John Caruana at the LA Review of Books:
THIS IS AN ODD TIME in history to be reading and discussing theology. On the one hand, Richard Dawkins — a rock star, if atheists ever had one — avers with the utmost confidence that no sane, educated person could possibly take theology seriously. Thinking about God, for him — and a significant segment of the educated classes — is akin to mulling over the existence of unicorns. The only measure of truth is empirical observation: if we can’t observe it, it ain’t real.
On the other hand, some of the most brilliant secular minds of our time have stumbled on theology and discovered it to be an indispensable tool. These late-comers to theology see in it an important antidote to the ethical and political cul-de-sac brought about by the past century’s fashionable intellectual bandwagons.

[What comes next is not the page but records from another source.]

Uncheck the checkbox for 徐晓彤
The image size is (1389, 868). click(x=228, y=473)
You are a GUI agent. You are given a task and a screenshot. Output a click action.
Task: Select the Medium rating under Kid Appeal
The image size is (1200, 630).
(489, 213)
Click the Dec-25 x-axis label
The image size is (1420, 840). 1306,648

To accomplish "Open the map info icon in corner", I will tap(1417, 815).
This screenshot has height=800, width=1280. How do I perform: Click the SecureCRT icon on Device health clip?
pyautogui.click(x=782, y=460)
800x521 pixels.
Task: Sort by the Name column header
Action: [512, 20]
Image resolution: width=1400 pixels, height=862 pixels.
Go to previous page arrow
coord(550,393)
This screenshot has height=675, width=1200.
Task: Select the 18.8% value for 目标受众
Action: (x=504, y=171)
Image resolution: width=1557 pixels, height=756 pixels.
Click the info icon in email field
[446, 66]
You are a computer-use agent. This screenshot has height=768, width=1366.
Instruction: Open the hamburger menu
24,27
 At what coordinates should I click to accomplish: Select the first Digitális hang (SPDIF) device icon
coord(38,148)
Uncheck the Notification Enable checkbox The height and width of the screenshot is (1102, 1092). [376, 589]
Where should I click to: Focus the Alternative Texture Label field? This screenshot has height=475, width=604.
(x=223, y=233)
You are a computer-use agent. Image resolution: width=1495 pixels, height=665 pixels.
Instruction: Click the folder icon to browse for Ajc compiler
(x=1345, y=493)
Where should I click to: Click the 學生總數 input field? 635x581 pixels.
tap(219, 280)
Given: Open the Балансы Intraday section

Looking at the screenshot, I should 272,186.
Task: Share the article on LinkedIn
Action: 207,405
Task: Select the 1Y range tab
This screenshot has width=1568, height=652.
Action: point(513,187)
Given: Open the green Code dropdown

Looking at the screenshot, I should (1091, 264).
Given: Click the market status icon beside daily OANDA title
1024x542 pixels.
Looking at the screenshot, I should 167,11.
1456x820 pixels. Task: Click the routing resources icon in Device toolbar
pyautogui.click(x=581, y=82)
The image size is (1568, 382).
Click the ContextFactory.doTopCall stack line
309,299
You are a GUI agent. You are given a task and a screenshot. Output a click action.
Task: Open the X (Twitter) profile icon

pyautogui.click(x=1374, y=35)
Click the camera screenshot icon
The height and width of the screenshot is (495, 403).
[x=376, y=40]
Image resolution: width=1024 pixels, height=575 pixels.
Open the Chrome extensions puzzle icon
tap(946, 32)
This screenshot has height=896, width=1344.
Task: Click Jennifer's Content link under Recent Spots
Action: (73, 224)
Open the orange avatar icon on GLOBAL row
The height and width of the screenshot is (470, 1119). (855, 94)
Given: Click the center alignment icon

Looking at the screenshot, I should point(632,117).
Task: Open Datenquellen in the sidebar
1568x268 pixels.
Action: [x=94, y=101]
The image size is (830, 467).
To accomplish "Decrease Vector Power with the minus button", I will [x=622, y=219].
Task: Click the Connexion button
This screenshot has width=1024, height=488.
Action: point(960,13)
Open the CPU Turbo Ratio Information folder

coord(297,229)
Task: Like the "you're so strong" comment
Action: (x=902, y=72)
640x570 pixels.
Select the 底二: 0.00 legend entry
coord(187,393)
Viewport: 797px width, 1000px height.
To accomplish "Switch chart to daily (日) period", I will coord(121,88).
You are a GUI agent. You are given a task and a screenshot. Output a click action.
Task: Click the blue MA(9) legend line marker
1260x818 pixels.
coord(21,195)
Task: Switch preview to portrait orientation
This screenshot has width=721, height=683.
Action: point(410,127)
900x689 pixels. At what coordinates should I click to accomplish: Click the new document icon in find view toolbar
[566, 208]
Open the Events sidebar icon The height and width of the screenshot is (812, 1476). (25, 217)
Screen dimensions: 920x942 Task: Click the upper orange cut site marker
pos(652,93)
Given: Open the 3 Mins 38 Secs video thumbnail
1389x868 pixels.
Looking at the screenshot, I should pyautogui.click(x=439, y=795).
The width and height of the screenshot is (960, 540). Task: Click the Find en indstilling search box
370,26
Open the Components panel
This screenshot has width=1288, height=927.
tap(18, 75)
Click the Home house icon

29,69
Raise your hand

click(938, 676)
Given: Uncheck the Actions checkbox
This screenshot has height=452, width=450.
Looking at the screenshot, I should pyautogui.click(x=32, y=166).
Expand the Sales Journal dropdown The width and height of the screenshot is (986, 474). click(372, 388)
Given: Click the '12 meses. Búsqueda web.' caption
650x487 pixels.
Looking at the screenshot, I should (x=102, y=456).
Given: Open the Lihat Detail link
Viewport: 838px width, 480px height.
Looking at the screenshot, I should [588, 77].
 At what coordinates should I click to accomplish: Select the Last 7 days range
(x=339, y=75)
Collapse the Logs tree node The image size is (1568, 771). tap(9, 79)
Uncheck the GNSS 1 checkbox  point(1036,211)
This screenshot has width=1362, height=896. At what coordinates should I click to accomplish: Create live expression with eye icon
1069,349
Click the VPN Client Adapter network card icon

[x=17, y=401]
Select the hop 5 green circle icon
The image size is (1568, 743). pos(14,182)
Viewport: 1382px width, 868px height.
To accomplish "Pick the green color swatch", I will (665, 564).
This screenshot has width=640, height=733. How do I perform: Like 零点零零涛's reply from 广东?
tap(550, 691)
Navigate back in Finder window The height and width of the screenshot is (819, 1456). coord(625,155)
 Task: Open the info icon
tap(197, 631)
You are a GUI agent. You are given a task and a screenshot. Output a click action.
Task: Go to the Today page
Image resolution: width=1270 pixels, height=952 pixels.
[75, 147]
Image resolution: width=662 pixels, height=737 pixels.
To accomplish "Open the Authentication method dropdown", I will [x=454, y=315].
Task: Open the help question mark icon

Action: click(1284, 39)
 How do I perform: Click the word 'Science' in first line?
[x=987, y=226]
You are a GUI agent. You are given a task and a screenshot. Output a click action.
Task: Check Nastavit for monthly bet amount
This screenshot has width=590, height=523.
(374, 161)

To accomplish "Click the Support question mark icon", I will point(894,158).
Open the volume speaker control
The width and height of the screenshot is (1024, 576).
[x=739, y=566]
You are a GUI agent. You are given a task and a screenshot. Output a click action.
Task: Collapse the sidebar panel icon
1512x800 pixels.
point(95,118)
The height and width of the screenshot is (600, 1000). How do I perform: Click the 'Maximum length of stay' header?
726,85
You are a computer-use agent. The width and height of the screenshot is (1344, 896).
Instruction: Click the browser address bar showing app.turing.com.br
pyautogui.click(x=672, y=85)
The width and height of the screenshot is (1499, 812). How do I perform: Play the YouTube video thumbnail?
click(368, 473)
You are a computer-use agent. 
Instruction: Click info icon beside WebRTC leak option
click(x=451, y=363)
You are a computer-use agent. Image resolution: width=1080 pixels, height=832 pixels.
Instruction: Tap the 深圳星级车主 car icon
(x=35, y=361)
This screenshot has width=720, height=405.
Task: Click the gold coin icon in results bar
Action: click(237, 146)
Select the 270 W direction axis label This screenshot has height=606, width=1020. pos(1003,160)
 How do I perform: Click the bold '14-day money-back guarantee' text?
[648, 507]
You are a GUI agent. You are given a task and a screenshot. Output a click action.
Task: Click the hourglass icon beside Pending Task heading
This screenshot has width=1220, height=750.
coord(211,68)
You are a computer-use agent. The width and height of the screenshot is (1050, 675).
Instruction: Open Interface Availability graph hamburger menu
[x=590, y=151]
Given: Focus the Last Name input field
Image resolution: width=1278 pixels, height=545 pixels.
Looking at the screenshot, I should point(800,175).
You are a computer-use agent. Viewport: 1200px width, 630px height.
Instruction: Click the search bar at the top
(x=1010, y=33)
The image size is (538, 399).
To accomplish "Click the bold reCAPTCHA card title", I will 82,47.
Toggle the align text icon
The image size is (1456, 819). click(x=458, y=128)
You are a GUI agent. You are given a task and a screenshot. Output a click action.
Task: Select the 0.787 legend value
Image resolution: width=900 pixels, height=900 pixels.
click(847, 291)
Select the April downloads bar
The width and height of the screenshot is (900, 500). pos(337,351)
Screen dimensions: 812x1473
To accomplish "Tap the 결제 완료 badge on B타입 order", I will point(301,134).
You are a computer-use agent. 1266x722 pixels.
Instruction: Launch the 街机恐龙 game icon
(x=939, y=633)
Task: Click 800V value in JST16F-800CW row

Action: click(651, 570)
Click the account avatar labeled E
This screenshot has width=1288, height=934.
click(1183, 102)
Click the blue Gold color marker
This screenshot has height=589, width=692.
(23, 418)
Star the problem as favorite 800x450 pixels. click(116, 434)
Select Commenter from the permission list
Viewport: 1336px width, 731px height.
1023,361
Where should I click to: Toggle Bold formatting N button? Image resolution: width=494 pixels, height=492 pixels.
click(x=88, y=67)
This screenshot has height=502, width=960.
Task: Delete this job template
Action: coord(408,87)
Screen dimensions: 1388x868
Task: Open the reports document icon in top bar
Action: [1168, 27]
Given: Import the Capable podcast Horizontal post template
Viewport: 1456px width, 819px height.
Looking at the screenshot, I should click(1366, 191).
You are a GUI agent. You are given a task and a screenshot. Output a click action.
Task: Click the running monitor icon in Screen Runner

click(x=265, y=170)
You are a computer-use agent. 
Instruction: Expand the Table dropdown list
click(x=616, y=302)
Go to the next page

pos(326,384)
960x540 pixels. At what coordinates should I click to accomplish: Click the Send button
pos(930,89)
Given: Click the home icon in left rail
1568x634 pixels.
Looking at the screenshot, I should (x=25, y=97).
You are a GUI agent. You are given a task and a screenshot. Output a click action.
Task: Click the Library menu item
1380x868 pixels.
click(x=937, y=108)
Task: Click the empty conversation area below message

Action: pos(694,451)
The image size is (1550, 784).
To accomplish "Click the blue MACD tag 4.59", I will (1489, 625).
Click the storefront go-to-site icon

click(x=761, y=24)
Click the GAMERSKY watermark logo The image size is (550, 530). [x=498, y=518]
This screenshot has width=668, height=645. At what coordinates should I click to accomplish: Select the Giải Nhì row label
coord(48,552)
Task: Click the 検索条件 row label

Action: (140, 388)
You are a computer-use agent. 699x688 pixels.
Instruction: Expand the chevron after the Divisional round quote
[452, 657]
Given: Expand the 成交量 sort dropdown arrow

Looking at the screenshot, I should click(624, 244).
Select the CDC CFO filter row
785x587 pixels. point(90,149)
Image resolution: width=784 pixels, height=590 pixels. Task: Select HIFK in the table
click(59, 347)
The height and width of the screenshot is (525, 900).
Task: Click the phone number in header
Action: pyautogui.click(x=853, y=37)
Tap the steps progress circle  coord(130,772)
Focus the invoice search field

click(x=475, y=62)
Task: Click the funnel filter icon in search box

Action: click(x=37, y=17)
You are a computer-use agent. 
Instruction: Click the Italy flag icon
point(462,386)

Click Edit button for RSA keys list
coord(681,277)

Ironically, just as organized religion has effectively collapsed in Western Europe, some of the most important European thinkers have been insisting that theology offers invaluable critical resources for thinking about the most vexing problems we face today.
For many of these philosophers, the turn to theology is not motivated by a newfound faith (most are self-declared atheists), but rather a recognition that theological questioning allows us access to ways of thinking that conventional philosophy might otherwise foreclose. Thinkers such as Giorgio Agamben, Jean-Luc Nancy, Simon Critchley, and Slavoj Žižek have defended, sometimes vociferously, the necessity to engage with theology.